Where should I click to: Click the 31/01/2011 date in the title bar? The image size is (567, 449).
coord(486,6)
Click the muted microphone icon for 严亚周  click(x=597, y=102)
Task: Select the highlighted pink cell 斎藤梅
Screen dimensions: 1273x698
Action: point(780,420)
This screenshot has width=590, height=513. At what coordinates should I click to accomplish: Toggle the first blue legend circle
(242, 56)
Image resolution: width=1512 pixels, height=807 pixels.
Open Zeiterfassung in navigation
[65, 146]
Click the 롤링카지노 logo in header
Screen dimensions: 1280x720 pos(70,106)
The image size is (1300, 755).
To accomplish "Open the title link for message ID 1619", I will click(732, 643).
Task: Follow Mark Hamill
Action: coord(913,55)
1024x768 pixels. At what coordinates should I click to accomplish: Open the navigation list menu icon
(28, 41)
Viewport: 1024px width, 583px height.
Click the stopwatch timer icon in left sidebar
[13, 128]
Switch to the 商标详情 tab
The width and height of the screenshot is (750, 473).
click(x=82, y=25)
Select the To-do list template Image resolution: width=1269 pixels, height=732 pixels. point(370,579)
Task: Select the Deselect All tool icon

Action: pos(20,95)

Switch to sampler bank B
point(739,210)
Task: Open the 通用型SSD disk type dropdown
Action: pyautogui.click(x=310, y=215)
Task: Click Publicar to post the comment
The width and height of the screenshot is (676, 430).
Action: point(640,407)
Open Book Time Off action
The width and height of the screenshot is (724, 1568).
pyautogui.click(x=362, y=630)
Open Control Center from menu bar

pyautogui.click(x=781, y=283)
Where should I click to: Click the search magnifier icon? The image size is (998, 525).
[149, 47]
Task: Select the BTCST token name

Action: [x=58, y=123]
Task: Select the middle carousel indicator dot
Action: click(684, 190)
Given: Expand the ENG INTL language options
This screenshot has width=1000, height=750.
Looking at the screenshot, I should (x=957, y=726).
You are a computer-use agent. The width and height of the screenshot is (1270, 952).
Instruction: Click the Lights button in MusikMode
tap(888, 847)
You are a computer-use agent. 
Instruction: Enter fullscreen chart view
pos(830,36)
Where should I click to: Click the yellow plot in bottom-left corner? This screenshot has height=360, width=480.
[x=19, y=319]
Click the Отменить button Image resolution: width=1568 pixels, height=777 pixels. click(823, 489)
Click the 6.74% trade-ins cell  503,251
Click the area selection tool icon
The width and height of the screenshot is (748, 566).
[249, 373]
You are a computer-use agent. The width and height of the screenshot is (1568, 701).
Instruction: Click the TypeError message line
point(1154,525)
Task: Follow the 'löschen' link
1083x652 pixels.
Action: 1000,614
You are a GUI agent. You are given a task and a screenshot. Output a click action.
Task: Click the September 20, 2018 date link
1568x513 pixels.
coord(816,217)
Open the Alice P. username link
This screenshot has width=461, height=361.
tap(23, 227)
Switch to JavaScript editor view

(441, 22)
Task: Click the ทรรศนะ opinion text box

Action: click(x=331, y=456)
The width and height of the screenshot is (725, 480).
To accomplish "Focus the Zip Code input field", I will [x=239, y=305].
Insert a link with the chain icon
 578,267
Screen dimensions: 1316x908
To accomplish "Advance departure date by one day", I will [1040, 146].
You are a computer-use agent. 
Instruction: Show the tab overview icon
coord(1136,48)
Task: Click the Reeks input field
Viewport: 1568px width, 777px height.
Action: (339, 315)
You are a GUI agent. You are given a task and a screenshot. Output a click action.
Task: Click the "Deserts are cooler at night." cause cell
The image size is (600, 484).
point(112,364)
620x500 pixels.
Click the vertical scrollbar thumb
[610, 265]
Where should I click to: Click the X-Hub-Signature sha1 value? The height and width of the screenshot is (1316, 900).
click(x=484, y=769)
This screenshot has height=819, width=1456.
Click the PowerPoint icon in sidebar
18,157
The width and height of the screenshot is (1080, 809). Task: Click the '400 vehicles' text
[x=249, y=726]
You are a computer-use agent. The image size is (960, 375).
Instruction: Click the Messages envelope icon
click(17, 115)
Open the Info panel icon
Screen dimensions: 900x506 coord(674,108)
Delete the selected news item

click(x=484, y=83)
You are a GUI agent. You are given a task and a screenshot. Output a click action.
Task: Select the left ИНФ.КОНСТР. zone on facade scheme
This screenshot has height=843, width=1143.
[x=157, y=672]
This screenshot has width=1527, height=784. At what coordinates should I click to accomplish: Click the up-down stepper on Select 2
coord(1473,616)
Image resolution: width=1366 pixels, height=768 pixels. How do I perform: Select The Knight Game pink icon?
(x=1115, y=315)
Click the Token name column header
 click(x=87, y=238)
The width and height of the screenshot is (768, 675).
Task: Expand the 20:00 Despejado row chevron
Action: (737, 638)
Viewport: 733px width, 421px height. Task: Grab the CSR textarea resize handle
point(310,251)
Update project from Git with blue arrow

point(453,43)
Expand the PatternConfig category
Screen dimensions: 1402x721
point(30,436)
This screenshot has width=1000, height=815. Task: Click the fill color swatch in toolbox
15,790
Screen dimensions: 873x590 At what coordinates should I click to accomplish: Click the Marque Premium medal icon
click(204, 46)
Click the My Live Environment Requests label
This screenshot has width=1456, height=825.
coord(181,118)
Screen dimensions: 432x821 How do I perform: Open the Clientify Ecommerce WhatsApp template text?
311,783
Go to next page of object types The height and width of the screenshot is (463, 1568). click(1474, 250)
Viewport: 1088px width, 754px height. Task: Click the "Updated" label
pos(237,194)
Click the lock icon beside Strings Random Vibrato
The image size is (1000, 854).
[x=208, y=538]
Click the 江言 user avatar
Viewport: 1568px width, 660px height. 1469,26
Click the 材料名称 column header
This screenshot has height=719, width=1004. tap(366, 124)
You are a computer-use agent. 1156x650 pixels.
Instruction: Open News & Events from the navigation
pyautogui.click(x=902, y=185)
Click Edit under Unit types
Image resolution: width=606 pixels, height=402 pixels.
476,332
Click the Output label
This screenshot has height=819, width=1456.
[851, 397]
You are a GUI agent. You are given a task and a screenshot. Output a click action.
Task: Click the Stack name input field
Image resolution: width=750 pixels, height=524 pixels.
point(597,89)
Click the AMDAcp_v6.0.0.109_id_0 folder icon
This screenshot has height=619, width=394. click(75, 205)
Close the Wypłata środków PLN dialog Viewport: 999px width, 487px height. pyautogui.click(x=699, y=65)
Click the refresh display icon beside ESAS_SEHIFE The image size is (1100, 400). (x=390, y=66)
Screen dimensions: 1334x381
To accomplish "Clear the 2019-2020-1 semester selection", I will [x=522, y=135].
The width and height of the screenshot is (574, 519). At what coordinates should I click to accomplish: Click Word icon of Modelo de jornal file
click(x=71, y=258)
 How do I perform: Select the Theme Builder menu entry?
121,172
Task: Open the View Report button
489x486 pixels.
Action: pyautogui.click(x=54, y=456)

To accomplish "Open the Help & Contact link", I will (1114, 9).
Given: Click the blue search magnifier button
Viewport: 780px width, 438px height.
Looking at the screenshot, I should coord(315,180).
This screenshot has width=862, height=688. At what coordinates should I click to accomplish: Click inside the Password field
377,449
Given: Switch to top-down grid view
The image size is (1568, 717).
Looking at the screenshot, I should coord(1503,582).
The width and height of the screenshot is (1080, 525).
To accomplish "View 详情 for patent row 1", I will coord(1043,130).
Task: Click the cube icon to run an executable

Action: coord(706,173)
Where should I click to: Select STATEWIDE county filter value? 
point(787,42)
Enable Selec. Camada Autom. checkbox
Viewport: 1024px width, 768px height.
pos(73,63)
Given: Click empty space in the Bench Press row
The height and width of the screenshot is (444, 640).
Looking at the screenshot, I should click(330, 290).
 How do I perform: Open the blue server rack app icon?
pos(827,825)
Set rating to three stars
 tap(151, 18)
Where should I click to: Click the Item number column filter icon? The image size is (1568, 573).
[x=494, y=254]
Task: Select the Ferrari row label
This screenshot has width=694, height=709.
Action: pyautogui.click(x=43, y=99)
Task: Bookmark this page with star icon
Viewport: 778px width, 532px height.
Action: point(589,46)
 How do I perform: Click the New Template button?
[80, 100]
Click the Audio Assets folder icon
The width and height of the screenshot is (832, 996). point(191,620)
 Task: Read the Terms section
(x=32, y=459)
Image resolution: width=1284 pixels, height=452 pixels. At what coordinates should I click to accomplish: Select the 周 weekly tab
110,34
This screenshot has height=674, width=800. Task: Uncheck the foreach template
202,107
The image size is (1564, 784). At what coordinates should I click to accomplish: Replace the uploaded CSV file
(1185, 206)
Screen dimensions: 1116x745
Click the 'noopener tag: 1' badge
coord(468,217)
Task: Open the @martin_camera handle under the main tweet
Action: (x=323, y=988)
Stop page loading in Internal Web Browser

▸ **What is expected**
Within the listing above, give again exactly every line from the line with "Image resolution: width=1512" through the line with "The image size is (1300, 755).", both included, and no other line.

▸ **Response area**
Image resolution: width=1512 pixels, height=807 pixels.
Open Zeiterfassung in navigation
[65, 146]
Click the 롤링카지노 logo in header
Screen dimensions: 1280x720 pos(70,106)
The image size is (1300, 755).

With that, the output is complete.